The Commander in Chief, U-boats, mentioned the two existing methods of counteracting enemy Asdic. Vizeadmiral Maertens explained the hull-coating experiments (Beklebeversuche) which are still being carried on. Mention was made of considerable difficulties involved in this method and of the limited benefits one may expect from it. Nevertheless, it will be tried out in actual warfare in order to gain a clear picture of its potentialities. The anti-detection decoys (Bold) and their good results were then discussed. The Führer was especially impressed by the good psychological effect it had on the submarine crew.

In regard to surface detection by enemy radar (DT-Geräte), the Chief, Naval Communications Division (MND) reported on the deflective reflection method of applying slanting surfaces to the conning tower and about the use of the radar interception set (FuMB).

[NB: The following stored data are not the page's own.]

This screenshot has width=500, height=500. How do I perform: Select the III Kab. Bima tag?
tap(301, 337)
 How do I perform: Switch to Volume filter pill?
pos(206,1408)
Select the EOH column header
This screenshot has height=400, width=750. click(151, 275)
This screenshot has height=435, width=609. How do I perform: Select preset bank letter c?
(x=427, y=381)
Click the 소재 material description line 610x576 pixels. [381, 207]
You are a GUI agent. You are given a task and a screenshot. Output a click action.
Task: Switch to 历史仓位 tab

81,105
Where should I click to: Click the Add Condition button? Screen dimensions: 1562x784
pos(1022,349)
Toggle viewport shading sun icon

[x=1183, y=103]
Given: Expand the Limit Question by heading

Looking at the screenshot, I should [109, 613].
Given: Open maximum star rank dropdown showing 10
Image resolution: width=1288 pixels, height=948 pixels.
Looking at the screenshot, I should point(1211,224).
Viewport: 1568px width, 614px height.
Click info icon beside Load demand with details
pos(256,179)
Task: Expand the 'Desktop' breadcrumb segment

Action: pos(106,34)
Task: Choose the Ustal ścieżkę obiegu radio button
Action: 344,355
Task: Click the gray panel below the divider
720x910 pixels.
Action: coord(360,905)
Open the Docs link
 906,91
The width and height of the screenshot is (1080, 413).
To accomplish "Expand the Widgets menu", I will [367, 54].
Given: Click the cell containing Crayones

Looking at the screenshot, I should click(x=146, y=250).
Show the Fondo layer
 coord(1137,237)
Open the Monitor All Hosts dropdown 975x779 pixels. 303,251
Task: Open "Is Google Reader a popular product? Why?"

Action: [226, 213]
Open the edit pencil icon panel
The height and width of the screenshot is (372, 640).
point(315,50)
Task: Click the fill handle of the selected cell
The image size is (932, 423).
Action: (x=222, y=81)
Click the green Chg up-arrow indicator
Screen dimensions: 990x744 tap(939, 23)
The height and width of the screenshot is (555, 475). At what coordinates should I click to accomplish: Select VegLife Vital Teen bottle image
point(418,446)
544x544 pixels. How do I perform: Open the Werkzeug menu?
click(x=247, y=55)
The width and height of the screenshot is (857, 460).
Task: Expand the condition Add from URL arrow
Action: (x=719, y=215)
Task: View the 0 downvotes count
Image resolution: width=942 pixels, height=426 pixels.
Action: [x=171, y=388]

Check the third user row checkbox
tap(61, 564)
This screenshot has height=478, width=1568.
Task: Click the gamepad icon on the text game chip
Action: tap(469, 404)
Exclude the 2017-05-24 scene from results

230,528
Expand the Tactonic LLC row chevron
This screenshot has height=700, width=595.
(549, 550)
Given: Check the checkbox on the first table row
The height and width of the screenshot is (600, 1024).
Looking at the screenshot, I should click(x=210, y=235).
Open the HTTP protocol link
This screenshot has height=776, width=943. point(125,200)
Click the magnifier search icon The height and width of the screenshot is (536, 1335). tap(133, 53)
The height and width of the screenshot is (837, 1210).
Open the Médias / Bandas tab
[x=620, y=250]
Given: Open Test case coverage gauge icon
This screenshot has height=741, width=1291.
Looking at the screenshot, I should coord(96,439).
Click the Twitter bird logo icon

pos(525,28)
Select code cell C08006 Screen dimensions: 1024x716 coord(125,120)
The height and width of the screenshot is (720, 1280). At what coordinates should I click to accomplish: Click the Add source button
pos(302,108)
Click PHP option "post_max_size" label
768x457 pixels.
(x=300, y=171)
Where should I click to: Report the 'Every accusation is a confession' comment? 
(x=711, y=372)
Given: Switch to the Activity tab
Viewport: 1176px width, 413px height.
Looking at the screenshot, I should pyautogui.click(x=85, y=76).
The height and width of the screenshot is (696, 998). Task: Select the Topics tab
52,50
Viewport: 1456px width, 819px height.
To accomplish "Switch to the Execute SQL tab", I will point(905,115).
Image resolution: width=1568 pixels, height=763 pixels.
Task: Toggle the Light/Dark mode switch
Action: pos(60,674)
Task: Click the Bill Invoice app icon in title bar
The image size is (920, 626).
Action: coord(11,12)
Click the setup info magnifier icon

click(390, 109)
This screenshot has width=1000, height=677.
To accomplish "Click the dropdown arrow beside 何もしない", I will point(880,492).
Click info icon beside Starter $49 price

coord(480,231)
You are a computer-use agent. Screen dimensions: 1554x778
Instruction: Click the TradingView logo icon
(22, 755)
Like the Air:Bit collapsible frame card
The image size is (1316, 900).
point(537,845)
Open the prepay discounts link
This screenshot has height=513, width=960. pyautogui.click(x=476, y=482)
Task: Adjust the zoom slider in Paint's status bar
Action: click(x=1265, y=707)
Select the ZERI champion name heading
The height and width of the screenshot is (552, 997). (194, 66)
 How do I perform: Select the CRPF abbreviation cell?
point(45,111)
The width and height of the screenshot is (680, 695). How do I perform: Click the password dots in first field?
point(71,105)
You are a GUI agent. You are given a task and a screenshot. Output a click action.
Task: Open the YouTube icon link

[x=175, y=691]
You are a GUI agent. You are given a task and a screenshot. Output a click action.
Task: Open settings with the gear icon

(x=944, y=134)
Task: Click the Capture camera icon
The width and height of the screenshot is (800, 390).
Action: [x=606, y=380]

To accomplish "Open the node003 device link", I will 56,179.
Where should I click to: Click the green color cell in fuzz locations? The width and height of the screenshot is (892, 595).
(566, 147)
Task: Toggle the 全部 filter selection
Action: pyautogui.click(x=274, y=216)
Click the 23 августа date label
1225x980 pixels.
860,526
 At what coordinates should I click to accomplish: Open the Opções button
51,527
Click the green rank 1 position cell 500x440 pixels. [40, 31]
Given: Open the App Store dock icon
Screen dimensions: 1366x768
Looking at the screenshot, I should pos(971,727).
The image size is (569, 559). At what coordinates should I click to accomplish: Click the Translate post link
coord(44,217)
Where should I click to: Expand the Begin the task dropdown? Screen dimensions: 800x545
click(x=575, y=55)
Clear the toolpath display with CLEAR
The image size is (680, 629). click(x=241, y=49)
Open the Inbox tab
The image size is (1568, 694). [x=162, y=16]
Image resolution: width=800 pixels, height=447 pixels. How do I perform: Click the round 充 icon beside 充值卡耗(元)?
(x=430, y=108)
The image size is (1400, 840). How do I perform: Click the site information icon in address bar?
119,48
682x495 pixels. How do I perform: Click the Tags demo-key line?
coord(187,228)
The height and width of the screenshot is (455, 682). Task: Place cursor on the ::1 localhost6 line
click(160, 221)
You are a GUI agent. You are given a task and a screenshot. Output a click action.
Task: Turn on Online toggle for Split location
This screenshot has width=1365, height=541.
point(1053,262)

The Führer mentioned the possibility of feigning the destruction of submarines. He referred to numerous reports by fliers who took it for granted that a submarine had been destroyed after sighting a big oil slick. The Führer had in mind some kind of torpedo which would explode on the surface of the water and eject oil, blubber, and similar material. An objection was made that the loss of one torpedo tube for actual attack would be unfortunate. The Chief of the Submarine Division of the Seekriegsleitung reported that one could consider releasing such a missile from the upper deck of the submarine. The matter will be investigated. (Marginal note: I believe it would be more practical to have a container on the upper deck from which air and oil can be blown, so that all torpedo tubes will be saved for their real purpose. Possibly oil and air could be ejected from the bilges.)

In closing, the Walter submarine was discussed. The Commander in Chief, Navy, reported that Blohm and Voss and Germania have each been commissioned to build two boats of the smaller type. The larger type has been assigned to the Walter firm for a preliminary design. As soon as the engines of the smaller type have been tried out, an order for 24 boats is to be placed. We hope to be able to make a decision within two months regarding mass production of the larger type. In any case, mass production of these submarines is to be started as soon as possible, with corresponding adjustment of the present submarine construction program. The Führer was entirely in harmony with these plans and emphasized once more the need for quick action. Using a sketch, Admiral Fuchs explained in greater detail the Walter submarine and how it differs from the present type of submarine. The Führer asked about the supply of torpedoes and was informed of the production of the 5 m torpedo for this submarine. The Führer referred once more to his conviction that the submarine plays a decisive role in the outcome of the war.

Then the Commander in Chief, Navy, reported to the Führer that the danger from mines in the eastern Baltic could be of critical significance for the whole submarine training program, since we are obliged to undertake our training in these waters, especially with the new boats. Mines in the Gulf of Danzig and in the neighboring sea regions thus present an extremely serious problem; everything must be done to safeguard these areas against further mining. The mines found so far were of a rather primitive type and could have been cleared away to some extent. Anti-aircraft protection must be increased in this area, but above all a very strong night fighter defense should be demanded which would conceivably have to cover the narrow passages in the Baltic. The Führer recognized the importance of this question.

After the meeting was adjourned, the Commander in Chief, Navy, reported to the Führer that a Spanish steamer unfortunately had been sunk by one of our submarines. The Führer decided that the sinking is to be admitted, and that Spain will be fully compensated for the loss of the ship, including the cargo of wheat. He also ordered that a public announcement be made that the guilty commander will be court-martialed. The Commander in Chief, U-boats, had already issued this order.